:: Task description ::
Pick out each line in these entries that contains the string "right".

:: Stored data ::
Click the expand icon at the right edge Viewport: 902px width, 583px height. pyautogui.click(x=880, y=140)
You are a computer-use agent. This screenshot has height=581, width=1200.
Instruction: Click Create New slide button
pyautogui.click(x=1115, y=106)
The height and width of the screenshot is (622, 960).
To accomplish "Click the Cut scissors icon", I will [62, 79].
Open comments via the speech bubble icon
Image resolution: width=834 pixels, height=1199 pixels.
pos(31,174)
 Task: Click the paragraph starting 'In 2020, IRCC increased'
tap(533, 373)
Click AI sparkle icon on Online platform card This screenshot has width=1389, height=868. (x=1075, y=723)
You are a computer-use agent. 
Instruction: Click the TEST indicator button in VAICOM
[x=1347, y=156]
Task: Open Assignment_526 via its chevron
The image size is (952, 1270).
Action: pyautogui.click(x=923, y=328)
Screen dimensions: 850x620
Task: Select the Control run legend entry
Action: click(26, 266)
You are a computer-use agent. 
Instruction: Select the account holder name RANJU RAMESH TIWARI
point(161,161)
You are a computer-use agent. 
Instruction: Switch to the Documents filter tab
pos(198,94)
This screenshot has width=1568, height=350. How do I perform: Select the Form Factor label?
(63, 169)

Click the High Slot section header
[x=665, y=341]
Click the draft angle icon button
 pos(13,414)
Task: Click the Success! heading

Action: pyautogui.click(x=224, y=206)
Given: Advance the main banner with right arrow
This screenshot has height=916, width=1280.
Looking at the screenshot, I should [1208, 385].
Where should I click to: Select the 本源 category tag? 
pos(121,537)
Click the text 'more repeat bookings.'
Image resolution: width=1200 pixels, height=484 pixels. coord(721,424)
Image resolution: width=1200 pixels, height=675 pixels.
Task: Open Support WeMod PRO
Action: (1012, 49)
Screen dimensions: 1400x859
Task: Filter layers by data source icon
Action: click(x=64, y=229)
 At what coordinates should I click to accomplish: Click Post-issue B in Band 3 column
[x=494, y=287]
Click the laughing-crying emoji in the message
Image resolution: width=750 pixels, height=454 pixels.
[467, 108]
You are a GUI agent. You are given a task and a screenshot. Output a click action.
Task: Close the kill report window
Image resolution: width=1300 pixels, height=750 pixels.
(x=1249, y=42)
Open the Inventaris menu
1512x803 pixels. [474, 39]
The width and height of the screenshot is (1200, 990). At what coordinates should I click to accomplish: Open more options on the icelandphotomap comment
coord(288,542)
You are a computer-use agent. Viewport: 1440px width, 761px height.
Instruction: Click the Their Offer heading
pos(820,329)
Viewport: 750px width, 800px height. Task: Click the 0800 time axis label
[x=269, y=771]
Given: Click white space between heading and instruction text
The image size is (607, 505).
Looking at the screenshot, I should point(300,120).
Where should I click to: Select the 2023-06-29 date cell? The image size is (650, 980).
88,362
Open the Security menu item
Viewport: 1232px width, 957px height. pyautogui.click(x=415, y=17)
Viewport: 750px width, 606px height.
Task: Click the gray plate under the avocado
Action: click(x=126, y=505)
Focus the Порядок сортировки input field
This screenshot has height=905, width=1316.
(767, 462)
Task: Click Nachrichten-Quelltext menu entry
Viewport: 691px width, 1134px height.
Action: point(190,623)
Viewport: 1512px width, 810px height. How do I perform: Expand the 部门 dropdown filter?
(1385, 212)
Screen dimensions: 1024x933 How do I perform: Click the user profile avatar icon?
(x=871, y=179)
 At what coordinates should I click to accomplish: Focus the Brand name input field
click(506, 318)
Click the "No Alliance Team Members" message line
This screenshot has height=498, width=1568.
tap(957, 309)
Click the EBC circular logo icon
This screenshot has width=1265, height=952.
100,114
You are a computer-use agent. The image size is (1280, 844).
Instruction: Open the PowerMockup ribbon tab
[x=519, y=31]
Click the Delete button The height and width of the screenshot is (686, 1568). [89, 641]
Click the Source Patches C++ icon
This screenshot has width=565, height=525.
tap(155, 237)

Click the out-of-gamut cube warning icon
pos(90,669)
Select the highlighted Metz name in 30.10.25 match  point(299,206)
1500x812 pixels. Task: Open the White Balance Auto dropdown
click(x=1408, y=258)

:: Response to this exercise ::
Click the expand icon at the right edge Viewport: 902px width, 583px height. pyautogui.click(x=880, y=140)
Given: Advance the main banner with right arrow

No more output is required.